UntrustVul: An Automated Approach for Identifying Untrustworthy Alerts in Vulnerability Detection Models
For developers using ML-based vulnerability detectors, UntrustVul reduces manual effort by automatically flagging misleading predictions that highlight non-vulnerable code.
UntrustVul identifies untrustworthy vulnerability predictions by detecting suspicious lines unrelated to vulnerabilities, achieving AUC scores of 70%-88% and F1-scores of 82%-94%, outperforming existing approaches by 6%-59% in AUC and 13%-92% in F1-score.

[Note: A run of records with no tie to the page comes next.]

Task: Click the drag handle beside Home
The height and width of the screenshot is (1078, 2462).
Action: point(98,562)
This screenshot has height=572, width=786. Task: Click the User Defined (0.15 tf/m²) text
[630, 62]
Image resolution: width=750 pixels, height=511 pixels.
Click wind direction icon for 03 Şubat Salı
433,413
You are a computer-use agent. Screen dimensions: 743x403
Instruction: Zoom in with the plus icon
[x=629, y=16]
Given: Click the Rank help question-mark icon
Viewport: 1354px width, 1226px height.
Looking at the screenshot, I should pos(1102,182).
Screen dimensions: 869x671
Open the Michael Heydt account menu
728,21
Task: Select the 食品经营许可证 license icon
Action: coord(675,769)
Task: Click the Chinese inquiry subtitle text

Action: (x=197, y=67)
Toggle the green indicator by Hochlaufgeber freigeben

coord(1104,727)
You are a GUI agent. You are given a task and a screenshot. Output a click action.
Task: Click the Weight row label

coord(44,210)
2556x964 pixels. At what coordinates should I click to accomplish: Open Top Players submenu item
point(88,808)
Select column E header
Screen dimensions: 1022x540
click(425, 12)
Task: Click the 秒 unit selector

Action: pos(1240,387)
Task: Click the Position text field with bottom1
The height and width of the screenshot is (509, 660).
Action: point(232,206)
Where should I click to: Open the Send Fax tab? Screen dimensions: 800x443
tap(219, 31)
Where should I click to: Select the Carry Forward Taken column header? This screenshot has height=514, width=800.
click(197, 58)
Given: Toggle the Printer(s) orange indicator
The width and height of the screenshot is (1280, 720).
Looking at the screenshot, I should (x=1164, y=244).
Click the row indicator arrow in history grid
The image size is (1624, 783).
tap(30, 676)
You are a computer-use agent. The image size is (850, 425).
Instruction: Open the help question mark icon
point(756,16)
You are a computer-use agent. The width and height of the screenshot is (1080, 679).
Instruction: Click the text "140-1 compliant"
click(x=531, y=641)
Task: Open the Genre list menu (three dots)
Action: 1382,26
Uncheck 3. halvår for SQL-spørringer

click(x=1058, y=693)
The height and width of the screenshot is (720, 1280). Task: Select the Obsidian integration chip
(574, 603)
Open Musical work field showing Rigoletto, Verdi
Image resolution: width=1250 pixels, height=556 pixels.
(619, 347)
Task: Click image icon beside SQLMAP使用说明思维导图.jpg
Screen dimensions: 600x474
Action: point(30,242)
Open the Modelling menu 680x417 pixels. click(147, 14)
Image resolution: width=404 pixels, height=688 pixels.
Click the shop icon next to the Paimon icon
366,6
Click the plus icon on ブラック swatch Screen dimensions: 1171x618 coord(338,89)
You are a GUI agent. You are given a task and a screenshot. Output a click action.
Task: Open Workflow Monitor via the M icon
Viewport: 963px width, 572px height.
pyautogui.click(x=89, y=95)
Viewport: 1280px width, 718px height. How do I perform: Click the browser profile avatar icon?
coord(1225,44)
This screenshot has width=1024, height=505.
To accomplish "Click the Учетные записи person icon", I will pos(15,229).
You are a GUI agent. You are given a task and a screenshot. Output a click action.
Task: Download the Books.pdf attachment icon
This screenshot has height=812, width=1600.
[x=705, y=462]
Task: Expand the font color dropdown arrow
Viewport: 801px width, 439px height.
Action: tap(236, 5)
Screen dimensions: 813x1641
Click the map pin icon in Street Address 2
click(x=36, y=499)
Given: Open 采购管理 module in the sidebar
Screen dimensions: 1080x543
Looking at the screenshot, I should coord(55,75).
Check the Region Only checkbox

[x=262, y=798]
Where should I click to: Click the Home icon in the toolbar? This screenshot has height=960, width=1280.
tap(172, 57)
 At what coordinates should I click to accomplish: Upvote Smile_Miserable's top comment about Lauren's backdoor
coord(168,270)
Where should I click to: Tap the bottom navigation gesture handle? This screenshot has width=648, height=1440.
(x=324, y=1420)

Machine learning (ML) has shown promise in vulnerability detection, but ML detectors may rely on irrelevant code features, causing them to highlight non-vulnerable lines as suspicious. Such misleading predictions increase developers' manual effort and may lead to incorrect patching strategies, motivating the need to identify untrustworthy predictions automatically. We present UntrustVul, an approach for detecting untrustworthy vulnerability predictions by identifying suspicious lines that are inherently unrelated to vulnerabilities. UntrustVul leverages patterns from historical vulnerable lines and flags predictions as untrustworthy when the highlighted lines neither match known vulnerability patterns nor influence lines that do. A line is considered vulnerability-irrelevant if it does not resemble historical vulnerabilities and all its successors in the data and control dependency graph are also vulnerability-irrelevant. The approach is designed conservatively to minimise misclassifying trustworthy predictions as untrustworthy. We evaluate UntrustVul on 115K predictions from four models across the BigVul, MegaVul, SARD, and PrimeVul datasets. Results show that UntrustVul achieves AUC scores of 70%-88% and F1-scores of 82%-94%, outperforming existing approaches by 6%-59% in AUC and 13%-92% in F1-score.